Der Prozess um das Selfie eines Schopfaffens ging im letzten Jahr um die Welt und stellte die Frage auf: Kann ein Tier das Recht am eigenen Bild besitzen? Eigentlich war aus Sicht der streitenden Parteien die Sache geklärt - doch jetzt stellt sich das Berufungsgericht quer. Das Signal ist klar: Die Justiz soll nicht als Spielball für mediale Aufmerksamkeit benutzt werden. 

Im letzten Herbst sollte es eigentlich endlich ein Ende haben. Nach zwei Jahren entschied das amerikanische Bundesgericht: Nein, Affen können kein Urheberrecht haben. Der langwierige Prozess kam ins Rollen, als Wildlifefotograf David Slater bei Wikipedia beantragt hatte, ein Foto aus der freien Online-Enzyklopädie zu löschen. Auf diesem war ein Schopfaffe zu sehen, der im Jahr 2008 eine von Slater aufgebaute Kamera ausgelöst und eine Reihe von Selfies von sich gemacht hatte. Slater berief sich auf sein fotografisches Urheberrecht - das Netz diskutierte heftig, denn er selbst hatte die Bild er rein technisch ja gar nicht aufgenommen.

Tierschutzorganisation PETA, bekannt für ihre medienwirksame Auftritte, ging noch einen Schritt weiter und reichte Klage im Namen von Affenmännchen "Naruto" ein (der laut Slater übrigens gar nicht auf dem Bild zu sehen ist). Ein jahrelanger Rechtsstreit folgte, der zuletzt unentscheiden ausging: Kein Urheberrecht für den Affen, aber auch keins für den Fotografen. Dies ließ einerseits die Karriere von Slater in Scherben zurück, führte aber andererseits zu positiver Aufmerksamkeit für die bedrohte Tierart. Danach wurde es ruhig um die Affenselfies, die seitdem der Gemeinfreiheit ("Public Domain") unterliegen und frei verfügbar auf Wikipedia heruntergeladen werden können   - was es übrigens auch uns ermöglicht, eines der Bilder hier auf unserer Seite zu zeigen.

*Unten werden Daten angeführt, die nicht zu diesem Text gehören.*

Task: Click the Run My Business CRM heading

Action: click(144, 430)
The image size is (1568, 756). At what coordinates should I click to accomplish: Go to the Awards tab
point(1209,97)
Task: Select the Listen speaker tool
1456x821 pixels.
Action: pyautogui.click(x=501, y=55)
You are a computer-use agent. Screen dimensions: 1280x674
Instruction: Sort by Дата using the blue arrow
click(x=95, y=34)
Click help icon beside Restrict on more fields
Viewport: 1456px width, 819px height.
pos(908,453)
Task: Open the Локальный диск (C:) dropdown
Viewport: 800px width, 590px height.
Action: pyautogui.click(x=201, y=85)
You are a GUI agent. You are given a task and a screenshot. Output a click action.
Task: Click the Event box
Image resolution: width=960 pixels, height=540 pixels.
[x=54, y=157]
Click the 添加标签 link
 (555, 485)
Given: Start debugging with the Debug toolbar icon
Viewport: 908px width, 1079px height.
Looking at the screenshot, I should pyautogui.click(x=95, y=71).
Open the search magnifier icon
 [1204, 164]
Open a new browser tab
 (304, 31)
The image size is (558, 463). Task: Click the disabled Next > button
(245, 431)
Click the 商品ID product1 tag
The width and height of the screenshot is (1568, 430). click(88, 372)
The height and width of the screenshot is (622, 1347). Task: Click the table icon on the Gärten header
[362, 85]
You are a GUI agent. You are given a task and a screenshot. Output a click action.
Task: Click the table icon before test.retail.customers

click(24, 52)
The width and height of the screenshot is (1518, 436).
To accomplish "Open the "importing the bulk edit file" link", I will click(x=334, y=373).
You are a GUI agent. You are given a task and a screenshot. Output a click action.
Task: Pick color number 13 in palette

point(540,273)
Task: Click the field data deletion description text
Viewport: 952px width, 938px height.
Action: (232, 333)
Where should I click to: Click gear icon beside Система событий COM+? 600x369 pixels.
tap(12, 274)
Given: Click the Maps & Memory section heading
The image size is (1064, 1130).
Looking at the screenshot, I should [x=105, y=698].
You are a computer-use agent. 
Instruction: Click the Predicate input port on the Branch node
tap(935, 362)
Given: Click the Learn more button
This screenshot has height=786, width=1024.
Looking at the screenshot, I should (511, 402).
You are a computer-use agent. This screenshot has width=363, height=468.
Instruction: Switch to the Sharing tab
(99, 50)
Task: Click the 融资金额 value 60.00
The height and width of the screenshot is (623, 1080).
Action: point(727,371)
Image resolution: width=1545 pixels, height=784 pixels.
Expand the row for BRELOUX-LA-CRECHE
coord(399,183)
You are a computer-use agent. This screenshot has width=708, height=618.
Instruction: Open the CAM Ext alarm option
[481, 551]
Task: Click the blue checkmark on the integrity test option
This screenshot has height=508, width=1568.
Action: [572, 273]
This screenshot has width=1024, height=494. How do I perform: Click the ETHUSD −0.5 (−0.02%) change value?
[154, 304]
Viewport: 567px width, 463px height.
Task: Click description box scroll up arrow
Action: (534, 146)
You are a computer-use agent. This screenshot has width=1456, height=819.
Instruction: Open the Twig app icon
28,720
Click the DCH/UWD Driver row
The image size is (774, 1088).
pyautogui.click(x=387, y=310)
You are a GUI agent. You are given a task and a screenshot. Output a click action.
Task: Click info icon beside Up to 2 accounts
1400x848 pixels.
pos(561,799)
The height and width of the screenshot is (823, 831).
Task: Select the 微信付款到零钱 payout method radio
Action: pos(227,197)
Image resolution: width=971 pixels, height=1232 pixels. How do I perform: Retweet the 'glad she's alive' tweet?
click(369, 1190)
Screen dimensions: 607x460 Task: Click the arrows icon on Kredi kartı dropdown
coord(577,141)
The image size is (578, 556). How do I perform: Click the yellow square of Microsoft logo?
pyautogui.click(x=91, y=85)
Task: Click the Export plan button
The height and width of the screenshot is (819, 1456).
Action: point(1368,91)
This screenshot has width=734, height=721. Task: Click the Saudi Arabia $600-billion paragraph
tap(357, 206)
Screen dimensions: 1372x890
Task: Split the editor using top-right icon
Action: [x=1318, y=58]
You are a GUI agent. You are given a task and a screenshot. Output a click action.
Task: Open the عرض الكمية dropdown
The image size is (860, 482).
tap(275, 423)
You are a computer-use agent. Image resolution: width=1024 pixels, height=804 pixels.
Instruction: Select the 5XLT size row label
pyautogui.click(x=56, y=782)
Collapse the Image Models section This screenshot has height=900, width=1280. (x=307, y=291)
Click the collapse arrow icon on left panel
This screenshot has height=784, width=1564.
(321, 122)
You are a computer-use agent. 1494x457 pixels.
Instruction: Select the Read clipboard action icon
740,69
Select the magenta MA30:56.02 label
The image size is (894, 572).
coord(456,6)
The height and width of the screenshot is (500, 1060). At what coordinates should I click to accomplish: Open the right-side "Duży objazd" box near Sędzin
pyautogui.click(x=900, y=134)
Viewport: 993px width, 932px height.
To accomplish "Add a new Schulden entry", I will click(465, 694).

Rechtliche Konsequenzen nach Affenselfie

Der Trubel um den Affen führte sogar zu einer Änderung des amerikanischen Urheberrechts, wo jetzt vermerkt wird, dass ein Affe keine geistige Arbeit verrichtet und somit kein geistiges Eigentum haben kann. PETA und der Fotograf einigten sich auf eine Teilspende seiner Einnahmen, es wurde beantragt, die Klage abzuweisen - hier könnte die Geschichte nun zu den Akten gelegt werden.

Doch nun lehnte das Neunte Berufungsgericht diesen Antrag ab. Begründung: Auch eine freiwillig beantragte Abweisung müsste nicht zwangsläufig gewährt werden und es sei "manchmal auch nicht ratsam", so vorzugehen. Denn das Gericht möchte hier ein deutliches Signal setzen: Dadurch, dass die Klage nicht einfach aus dem Gerichtsprozess zurückgezogen werden kann, sollen die Parteien daran gehindert werden, "den Präzedenzfall in einer Weise zu manipulieren, die ihren institutionellen Präferenzen entspricht." Sprich: Sollte PETA tatsächlich nur für die mediale Aufmerksamkeit geklagt haben, müssen sie jetzt einsehen, dass sie die so in Gang gekommenen Mühlen der amerikanischen Justiz nicht so einfach wieder anhalten können.